She was attacked at 4 p.m. on a Thursday in a downtown Minneapolis parking garage. Her assailant camouflaged himself in a business suit. She was parked just steps from the elevator on her way from work to school.
As he put a knife to her throat and hissed in her ear, "We're going for a ride," Angela Champagne-From had one thought: She was not going to get into that car.
Instead, the longtime Anoka County resident and former beauty queen fought back. Remembering moves she learned in a Spring Lake Park High school self-defense course, she stomped his feet, clawed at his face, bit his hand and jabbed at his crotch, kicking and screaming.
She suffered a 10-inch stab wound to her abdomen that cut so deep the tip of the blade reached her back muscles.
As her assailant, a sex offender, fled, he said, "You're lucky you're a fighter."

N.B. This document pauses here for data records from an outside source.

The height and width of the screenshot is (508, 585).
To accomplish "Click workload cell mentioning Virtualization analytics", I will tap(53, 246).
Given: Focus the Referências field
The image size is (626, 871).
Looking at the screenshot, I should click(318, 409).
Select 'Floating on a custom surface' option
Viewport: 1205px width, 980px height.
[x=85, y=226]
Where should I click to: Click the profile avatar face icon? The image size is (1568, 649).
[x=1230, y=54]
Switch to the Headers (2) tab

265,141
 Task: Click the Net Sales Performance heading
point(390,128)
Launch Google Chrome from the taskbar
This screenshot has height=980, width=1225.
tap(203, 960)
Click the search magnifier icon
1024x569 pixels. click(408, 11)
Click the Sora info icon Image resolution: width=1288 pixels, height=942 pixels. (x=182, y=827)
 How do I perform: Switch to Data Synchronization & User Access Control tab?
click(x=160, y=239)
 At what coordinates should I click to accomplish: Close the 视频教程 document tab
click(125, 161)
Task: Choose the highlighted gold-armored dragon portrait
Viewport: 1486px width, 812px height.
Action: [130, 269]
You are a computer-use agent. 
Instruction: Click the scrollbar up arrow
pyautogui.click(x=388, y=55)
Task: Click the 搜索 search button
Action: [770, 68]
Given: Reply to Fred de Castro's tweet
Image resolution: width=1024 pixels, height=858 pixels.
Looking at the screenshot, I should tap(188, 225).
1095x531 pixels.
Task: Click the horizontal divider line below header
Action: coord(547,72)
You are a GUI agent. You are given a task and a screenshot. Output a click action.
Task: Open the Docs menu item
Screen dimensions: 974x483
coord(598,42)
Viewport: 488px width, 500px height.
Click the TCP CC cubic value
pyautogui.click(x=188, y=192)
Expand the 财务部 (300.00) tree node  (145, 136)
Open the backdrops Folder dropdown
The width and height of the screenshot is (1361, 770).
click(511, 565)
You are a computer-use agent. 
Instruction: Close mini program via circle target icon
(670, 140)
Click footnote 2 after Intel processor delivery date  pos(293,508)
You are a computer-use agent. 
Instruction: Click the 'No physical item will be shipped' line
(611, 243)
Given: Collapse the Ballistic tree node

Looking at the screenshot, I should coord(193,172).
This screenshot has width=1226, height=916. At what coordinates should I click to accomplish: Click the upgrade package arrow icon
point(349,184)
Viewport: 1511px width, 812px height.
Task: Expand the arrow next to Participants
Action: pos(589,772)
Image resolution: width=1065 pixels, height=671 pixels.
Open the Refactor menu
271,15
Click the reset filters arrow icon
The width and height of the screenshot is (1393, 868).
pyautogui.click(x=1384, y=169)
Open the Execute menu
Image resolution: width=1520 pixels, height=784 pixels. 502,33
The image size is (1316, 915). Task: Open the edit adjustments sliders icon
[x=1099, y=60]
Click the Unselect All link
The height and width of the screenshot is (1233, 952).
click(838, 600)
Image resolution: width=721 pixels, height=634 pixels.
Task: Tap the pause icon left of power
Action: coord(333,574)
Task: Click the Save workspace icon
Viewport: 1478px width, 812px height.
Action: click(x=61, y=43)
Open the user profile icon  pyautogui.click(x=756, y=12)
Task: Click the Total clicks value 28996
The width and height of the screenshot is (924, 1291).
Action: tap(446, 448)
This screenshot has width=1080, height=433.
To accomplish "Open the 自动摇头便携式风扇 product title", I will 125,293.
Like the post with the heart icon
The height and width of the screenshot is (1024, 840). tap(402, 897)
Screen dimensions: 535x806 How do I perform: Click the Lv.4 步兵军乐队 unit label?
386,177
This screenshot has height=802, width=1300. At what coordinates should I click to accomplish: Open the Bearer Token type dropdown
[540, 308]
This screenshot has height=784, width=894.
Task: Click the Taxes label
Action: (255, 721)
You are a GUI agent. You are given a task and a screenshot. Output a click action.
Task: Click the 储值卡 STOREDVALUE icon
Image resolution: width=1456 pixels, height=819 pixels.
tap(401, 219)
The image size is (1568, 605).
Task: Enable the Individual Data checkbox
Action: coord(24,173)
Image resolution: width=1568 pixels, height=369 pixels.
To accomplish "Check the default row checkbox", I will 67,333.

She lost half her blood as she ran down four levels of the parking garage, but she survived. A year after the attack, she has made it her mission to educate women and girls about the importance of self-defense by sharing the details of her survival.
Champagne-From, 30, has launched the "Fight Like a Girl" campaign. It's intended to reclaim the negative, mocking views that society has about fighting, hitting, — doing anything — like a girl, Champagne-From said. She hosted her first public event last week at Blaine City Hall. More than 70 people — mostly women and teenage girls — attended, listening as Champagne-From shared her frantic 911 call to police as well as photos of the crime scene and her injuries. She discussed the attack, her recovery, the criminal trial and her campaign to teach other women to fight like a girl.
"I believe if he'd gotten me into that car, I wouldn't be here today," Champagne-From said.